Prompt
Within the entries that follow, show each line where the word "indicator" occurs.

----------

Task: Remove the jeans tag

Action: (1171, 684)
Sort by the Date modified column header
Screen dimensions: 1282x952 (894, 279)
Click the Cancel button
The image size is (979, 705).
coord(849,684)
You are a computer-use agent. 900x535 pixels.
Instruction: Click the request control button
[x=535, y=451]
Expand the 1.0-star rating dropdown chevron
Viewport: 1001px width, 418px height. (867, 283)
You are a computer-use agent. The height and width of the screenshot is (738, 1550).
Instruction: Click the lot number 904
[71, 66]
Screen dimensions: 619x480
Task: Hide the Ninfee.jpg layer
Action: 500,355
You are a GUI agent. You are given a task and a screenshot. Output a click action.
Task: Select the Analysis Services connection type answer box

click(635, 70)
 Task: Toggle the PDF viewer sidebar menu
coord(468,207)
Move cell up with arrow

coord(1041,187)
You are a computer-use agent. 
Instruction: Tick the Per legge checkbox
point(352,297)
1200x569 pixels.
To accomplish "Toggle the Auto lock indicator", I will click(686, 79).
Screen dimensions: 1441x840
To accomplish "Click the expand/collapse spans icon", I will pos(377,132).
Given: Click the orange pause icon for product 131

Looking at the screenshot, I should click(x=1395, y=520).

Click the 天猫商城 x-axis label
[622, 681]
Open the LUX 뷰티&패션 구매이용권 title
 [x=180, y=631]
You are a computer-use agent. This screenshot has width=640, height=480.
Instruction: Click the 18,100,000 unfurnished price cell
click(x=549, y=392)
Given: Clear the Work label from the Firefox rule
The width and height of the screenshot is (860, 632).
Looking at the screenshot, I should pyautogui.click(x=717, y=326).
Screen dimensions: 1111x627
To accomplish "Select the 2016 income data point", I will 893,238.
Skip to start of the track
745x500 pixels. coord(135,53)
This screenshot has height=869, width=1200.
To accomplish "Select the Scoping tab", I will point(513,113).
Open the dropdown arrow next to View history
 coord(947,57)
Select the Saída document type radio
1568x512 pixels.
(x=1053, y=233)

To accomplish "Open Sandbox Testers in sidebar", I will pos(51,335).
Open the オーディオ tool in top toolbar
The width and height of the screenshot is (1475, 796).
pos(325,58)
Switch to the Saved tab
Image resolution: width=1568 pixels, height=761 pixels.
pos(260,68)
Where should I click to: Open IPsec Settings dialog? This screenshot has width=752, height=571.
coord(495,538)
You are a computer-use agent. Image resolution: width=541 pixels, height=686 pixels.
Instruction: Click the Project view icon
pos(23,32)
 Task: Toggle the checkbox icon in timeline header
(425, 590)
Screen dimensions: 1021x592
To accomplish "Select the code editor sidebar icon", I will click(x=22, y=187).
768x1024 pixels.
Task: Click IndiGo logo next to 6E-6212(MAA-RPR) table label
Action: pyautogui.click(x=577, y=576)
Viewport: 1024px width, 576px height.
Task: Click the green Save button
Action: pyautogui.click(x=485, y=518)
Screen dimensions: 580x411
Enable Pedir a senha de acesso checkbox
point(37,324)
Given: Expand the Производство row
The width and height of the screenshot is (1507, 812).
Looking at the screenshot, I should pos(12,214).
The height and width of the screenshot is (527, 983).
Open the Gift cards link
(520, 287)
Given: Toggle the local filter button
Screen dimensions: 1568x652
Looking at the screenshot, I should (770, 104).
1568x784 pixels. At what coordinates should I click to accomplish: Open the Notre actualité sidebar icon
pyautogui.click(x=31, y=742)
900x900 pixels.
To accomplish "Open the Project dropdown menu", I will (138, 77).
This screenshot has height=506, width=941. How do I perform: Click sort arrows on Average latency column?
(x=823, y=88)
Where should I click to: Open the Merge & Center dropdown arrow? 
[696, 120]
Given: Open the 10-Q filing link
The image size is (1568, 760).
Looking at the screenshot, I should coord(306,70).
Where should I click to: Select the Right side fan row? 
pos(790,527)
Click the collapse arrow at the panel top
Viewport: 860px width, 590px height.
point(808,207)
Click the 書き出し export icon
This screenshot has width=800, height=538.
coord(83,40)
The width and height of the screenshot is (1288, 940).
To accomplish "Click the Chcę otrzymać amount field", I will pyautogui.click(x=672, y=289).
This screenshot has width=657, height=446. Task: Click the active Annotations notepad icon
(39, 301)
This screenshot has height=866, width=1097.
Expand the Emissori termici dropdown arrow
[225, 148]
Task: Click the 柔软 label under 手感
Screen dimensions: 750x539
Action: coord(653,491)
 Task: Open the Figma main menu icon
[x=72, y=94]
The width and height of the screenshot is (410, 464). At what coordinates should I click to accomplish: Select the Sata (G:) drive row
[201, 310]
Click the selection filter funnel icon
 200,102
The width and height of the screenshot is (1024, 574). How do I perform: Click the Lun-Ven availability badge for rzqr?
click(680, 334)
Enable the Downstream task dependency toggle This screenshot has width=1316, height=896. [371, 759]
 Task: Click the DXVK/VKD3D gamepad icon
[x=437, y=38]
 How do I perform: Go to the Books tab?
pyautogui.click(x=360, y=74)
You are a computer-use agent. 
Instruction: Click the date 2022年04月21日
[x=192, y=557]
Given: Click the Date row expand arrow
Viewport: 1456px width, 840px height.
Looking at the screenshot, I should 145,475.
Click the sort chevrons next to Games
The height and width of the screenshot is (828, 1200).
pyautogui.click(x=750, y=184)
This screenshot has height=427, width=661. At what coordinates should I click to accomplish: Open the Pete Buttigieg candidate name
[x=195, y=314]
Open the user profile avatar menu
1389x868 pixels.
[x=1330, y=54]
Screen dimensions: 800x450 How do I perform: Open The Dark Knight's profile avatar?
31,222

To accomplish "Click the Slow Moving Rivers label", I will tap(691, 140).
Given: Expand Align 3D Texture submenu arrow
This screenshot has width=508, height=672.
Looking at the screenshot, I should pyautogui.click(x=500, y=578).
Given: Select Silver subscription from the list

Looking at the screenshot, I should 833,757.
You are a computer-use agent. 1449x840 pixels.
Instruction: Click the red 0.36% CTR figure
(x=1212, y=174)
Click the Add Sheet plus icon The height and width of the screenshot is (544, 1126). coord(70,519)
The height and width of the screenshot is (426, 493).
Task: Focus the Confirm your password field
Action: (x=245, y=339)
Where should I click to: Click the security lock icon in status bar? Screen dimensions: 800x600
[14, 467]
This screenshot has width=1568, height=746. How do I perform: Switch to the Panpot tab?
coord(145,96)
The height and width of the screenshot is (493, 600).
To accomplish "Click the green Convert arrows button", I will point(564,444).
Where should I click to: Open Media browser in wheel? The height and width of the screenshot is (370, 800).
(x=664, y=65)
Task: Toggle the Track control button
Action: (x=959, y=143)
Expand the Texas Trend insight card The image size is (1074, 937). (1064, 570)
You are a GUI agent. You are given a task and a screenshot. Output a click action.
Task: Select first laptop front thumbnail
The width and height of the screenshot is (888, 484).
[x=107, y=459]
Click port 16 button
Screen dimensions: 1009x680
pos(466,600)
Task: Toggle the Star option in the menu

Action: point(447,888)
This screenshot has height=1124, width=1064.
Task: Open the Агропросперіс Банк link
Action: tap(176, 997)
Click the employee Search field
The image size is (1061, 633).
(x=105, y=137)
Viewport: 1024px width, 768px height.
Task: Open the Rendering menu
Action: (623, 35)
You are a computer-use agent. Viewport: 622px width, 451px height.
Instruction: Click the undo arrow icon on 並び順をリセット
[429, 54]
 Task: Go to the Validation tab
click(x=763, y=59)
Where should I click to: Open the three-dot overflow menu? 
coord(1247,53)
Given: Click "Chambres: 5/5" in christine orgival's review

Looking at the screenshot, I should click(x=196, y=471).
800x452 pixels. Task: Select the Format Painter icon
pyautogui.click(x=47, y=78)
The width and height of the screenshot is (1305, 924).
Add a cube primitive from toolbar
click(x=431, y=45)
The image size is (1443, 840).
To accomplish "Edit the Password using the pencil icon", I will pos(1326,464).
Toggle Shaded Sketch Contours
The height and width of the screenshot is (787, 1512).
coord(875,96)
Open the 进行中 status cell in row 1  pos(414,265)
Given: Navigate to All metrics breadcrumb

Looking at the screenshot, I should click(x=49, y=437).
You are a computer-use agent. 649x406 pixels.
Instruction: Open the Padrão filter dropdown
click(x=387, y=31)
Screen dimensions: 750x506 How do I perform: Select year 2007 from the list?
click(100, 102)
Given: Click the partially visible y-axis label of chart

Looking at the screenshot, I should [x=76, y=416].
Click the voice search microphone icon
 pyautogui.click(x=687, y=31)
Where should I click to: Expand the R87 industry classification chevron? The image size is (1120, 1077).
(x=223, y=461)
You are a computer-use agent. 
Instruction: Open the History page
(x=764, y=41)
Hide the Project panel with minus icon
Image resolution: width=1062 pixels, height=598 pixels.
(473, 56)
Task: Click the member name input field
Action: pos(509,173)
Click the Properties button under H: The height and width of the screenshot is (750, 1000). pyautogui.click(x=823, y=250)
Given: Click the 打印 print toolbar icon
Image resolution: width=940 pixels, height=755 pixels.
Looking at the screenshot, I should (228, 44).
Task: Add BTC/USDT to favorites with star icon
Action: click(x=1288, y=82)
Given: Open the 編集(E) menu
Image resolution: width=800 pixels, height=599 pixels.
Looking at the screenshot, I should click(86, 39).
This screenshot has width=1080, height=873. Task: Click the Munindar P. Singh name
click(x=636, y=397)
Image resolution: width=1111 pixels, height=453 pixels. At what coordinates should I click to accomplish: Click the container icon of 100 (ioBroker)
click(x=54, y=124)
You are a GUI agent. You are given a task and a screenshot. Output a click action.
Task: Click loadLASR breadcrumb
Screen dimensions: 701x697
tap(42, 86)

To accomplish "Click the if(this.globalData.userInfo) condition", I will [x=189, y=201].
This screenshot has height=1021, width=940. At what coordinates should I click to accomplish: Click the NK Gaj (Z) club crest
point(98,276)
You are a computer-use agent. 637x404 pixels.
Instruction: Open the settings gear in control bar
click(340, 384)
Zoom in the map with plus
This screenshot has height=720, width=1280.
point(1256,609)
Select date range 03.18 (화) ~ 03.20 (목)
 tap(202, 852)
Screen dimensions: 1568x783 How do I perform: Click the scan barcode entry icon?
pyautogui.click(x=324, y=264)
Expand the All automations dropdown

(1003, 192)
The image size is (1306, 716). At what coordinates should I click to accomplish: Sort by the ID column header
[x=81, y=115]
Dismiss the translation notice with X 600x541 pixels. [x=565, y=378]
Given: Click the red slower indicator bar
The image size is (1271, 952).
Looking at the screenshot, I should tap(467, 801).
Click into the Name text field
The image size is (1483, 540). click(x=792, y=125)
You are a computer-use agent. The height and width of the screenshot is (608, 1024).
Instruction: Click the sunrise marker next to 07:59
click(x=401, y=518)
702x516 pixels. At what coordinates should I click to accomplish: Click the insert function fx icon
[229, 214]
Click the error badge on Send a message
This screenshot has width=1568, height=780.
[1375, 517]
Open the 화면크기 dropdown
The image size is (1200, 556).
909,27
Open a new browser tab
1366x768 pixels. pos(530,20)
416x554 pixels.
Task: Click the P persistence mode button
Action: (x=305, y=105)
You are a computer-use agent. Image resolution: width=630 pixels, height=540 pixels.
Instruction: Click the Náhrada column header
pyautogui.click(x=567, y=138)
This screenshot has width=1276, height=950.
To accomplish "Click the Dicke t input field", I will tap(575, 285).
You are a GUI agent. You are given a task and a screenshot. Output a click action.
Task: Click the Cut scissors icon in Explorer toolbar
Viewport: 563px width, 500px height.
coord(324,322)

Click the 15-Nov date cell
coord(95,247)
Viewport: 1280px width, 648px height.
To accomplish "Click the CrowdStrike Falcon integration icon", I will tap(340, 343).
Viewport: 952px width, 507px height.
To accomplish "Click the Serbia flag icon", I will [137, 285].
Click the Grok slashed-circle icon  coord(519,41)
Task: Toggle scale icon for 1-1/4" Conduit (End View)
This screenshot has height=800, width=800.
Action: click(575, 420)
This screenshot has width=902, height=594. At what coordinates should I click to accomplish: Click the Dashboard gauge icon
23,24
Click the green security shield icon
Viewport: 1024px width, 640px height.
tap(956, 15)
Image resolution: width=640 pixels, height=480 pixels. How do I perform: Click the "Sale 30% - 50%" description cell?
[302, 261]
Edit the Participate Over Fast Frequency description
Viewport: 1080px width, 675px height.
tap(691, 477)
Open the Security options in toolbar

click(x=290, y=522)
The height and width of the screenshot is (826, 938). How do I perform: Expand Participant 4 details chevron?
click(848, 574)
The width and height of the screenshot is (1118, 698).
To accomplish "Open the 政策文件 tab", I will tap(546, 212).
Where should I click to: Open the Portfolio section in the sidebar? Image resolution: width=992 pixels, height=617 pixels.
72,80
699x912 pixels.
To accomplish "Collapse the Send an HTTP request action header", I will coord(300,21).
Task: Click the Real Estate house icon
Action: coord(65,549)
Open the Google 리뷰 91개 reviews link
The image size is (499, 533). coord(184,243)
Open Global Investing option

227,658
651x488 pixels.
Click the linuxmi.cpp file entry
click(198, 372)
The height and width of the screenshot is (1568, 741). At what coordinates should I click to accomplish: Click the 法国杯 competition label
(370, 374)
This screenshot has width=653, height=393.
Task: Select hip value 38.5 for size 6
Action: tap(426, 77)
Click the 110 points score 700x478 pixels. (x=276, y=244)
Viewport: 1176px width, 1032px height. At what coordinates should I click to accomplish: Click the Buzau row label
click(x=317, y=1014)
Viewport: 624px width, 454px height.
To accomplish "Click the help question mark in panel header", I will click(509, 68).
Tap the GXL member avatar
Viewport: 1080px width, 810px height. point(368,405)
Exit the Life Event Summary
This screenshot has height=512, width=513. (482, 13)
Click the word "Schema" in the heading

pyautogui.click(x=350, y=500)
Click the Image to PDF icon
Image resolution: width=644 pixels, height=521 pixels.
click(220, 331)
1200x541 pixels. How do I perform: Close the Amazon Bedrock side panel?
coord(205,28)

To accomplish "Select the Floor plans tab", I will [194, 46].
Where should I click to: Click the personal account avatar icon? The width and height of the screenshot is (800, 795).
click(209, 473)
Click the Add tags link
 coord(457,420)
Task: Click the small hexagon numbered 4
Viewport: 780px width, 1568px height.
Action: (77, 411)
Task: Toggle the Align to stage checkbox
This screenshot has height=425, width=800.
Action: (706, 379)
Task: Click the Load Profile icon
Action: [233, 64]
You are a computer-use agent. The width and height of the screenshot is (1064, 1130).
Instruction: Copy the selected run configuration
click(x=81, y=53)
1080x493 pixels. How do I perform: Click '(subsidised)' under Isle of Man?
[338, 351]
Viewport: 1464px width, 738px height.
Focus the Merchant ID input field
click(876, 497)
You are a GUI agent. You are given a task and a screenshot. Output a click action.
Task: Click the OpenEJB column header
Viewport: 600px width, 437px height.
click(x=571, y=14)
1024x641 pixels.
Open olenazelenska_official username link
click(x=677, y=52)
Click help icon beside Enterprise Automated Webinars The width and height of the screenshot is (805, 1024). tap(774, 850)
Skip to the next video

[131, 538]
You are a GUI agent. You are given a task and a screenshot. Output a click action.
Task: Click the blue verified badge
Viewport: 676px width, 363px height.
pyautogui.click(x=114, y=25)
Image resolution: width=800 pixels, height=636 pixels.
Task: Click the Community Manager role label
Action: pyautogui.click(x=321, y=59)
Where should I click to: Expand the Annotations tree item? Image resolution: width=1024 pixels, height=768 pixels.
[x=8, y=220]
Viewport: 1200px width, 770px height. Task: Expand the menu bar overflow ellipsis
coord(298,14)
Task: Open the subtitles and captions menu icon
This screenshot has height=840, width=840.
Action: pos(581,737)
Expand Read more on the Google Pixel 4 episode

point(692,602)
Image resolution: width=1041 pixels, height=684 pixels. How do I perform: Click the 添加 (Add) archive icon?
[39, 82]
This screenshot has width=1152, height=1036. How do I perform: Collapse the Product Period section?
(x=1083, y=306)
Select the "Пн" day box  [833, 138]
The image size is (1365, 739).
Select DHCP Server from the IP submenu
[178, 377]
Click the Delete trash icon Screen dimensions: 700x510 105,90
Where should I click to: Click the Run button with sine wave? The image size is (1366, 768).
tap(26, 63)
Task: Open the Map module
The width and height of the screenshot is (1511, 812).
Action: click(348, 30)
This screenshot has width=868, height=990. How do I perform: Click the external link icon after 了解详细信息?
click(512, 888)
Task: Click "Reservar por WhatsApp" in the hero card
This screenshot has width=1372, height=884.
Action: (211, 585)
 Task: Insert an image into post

----------

Answer for the task
To accomplish "Toggle the Auto lock indicator", I will click(686, 79).
Given: Click the red slower indicator bar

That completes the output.